Present each line of the entries below that holds the word "heading".

**Records for processing**
· · · ·
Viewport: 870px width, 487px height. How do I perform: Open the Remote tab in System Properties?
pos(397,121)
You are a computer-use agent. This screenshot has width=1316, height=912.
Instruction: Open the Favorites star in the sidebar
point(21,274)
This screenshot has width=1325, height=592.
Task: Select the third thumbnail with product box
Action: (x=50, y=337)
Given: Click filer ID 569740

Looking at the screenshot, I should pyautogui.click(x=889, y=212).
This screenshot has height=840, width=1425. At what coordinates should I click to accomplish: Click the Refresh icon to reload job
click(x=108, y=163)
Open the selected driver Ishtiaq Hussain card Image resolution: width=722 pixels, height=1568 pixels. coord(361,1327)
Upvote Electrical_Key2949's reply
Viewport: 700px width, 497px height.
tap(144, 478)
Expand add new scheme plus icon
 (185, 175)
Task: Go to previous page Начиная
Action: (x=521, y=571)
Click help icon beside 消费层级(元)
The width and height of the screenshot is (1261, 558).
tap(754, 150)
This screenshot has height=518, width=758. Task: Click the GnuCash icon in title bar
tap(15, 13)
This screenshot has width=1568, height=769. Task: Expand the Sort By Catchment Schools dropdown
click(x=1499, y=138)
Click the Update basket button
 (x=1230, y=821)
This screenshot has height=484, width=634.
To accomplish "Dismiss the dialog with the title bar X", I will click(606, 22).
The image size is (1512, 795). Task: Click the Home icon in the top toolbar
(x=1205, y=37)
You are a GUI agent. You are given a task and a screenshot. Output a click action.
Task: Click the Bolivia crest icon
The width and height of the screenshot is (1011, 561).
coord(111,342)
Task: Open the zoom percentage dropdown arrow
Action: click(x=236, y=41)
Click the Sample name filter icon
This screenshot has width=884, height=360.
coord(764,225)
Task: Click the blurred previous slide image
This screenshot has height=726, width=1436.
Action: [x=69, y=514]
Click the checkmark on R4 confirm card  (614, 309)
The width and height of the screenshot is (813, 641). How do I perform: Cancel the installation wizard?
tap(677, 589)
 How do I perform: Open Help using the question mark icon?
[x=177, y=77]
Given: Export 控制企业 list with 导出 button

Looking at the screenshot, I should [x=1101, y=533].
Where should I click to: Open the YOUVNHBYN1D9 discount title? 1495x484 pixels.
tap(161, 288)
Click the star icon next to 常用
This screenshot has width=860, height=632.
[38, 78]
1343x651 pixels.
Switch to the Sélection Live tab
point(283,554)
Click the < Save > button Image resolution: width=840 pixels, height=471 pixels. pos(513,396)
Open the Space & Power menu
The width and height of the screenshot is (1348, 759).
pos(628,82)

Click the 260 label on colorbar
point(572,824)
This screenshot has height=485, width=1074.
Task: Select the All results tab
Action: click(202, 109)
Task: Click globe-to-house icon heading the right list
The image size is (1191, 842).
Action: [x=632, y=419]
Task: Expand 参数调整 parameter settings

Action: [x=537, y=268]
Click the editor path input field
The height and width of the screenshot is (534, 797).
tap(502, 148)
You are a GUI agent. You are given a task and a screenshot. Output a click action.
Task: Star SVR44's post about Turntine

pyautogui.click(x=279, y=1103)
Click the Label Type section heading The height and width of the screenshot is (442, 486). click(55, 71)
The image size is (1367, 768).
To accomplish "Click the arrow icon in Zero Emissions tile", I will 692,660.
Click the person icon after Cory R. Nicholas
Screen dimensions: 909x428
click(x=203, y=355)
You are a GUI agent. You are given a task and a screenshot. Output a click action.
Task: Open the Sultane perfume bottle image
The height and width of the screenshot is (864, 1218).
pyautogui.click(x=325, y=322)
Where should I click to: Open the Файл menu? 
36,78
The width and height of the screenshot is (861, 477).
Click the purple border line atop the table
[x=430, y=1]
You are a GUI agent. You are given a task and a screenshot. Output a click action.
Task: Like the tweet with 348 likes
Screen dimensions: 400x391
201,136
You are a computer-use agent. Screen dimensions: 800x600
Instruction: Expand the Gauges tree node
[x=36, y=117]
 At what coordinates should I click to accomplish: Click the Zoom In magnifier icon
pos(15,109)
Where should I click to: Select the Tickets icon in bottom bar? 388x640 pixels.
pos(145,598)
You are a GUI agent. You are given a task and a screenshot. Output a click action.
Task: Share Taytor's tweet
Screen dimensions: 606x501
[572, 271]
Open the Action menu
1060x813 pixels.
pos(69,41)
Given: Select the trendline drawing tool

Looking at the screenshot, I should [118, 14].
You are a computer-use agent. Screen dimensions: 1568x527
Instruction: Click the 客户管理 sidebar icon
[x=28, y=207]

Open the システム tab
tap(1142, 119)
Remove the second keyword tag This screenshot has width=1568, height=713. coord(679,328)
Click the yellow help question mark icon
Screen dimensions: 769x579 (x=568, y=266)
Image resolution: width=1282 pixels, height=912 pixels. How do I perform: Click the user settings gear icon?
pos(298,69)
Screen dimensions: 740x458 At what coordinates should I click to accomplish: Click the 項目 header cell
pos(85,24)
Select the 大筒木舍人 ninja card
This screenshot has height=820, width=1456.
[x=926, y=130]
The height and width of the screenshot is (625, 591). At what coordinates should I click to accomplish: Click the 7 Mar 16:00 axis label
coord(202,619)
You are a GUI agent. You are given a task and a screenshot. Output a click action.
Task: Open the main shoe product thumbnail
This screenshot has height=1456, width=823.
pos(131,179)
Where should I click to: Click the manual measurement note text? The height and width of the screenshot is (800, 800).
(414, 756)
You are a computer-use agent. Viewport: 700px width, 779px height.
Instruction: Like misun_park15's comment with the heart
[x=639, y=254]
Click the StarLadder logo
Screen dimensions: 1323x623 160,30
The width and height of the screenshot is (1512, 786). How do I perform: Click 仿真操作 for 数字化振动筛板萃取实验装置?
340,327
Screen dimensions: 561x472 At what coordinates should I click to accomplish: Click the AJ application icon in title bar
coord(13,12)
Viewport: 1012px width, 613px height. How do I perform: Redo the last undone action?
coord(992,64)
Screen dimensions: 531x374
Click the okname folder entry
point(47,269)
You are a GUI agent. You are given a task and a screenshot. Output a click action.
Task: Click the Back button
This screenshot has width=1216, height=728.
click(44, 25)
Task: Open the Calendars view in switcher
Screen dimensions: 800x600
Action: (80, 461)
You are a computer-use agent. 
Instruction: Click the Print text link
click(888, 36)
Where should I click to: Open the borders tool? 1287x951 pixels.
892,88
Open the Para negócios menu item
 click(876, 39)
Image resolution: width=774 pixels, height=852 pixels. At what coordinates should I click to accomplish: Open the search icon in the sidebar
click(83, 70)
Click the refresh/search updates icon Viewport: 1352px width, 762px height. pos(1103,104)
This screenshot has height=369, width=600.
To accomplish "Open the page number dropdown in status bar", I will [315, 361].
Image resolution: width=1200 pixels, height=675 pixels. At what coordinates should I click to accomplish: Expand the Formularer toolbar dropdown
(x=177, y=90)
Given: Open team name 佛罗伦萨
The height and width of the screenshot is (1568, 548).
· · · ·
**Exercise result**
Task: Click globe-to-house icon heading the right list
Click the Label Type section heading The height and width of the screenshot is (442, 486). click(55, 71)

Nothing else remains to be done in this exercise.